§ Directions for this task
Could you render the records as a numbered list, starting at the line that contains "will (507, 219)." and ending at the last line of the records, with blank lines left out?

• • • • • • •

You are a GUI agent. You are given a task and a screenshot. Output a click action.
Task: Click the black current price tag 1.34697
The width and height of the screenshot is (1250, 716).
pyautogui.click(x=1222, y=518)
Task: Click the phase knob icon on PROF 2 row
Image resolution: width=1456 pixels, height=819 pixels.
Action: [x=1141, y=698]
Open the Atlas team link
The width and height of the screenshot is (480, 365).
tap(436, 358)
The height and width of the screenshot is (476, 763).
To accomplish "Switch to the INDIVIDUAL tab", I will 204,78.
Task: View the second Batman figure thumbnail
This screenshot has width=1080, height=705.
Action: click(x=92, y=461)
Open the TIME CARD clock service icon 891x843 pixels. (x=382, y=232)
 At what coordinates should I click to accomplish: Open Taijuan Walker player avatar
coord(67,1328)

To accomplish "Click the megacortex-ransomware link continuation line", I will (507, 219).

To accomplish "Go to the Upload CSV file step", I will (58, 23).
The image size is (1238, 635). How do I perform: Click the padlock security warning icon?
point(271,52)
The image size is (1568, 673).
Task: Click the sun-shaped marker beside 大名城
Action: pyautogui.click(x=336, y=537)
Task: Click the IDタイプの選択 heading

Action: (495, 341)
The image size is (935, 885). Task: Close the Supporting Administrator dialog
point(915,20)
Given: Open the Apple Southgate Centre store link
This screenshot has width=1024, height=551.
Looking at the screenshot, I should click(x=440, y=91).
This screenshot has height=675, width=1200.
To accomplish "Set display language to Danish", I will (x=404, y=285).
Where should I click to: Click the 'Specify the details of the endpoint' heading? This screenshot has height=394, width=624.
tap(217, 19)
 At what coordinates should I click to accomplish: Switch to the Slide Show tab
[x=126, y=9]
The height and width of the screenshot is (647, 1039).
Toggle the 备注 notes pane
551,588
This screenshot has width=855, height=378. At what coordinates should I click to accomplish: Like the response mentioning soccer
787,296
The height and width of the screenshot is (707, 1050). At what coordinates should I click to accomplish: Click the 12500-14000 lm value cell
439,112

• • • • • • •

§ Finished answer
1. To accomplish "Click the megacortex-ransomware link continuation line", I will (507, 219).
2. To accomplish "Go to the Upload CSV file step", I will (58, 23).
3. The image size is (1238, 635). How do I perform: Click the padlock security warning icon?
4. point(271,52)
5. The image size is (1568, 673).
6. Task: Click the sun-shaped marker beside 大名城
7. Action: pyautogui.click(x=336, y=537)
8. Task: Click the IDタイプの選択 heading
9. Action: (495, 341)
10. The image size is (935, 885). Task: Close the Supporting Administrator dialog
11. point(915,20)
12. Given: Open the Apple Southgate Centre store link
13. This screenshot has width=1024, height=551.
14. Looking at the screenshot, I should click(x=440, y=91).
15. This screenshot has height=675, width=1200.
16. To accomplish "Set display language to Danish", I will (x=404, y=285).
17. Where should I click to: Click the 'Specify the details of the endpoint' heading? This screenshot has height=394, width=624.
18. tap(217, 19)
19.  At what coordinates should I click to accomplish: Switch to the Slide Show tab
20. [x=126, y=9]
21. The height and width of the screenshot is (647, 1039).
22. Toggle the 备注 notes pane
23. 551,588
24. This screenshot has width=855, height=378. At what coordinates should I click to accomplish: Like the response mentioning soccer
25. 787,296
26. The height and width of the screenshot is (707, 1050). At what coordinates should I click to accomplish: Click the 12500-14000 lm value cell
27. 439,112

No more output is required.